» **MATERIAL**
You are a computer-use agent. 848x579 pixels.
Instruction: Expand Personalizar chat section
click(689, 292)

==

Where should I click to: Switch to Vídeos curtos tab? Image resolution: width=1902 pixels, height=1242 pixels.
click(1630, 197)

* * *

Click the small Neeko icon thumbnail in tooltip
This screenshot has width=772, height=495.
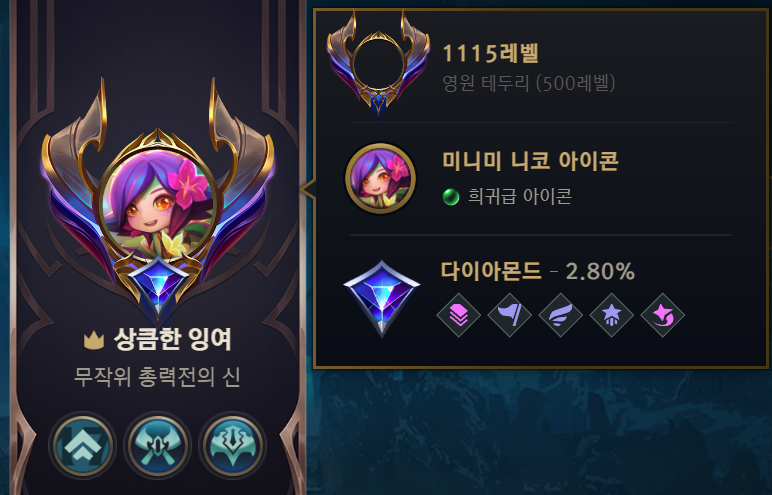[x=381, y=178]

» **STATED EXERCISE**
Starting with the line that contains "Where should I" and going on through the line that contains "click(1630, 197)", write out that part of the data again with "Vídeos curtos" renamed to "Short videos" and nothing else changed.

» **SOLUTION FOR THIS TASK**
Where should I click to: Switch to Short videos tab? Image resolution: width=1902 pixels, height=1242 pixels.
click(1630, 197)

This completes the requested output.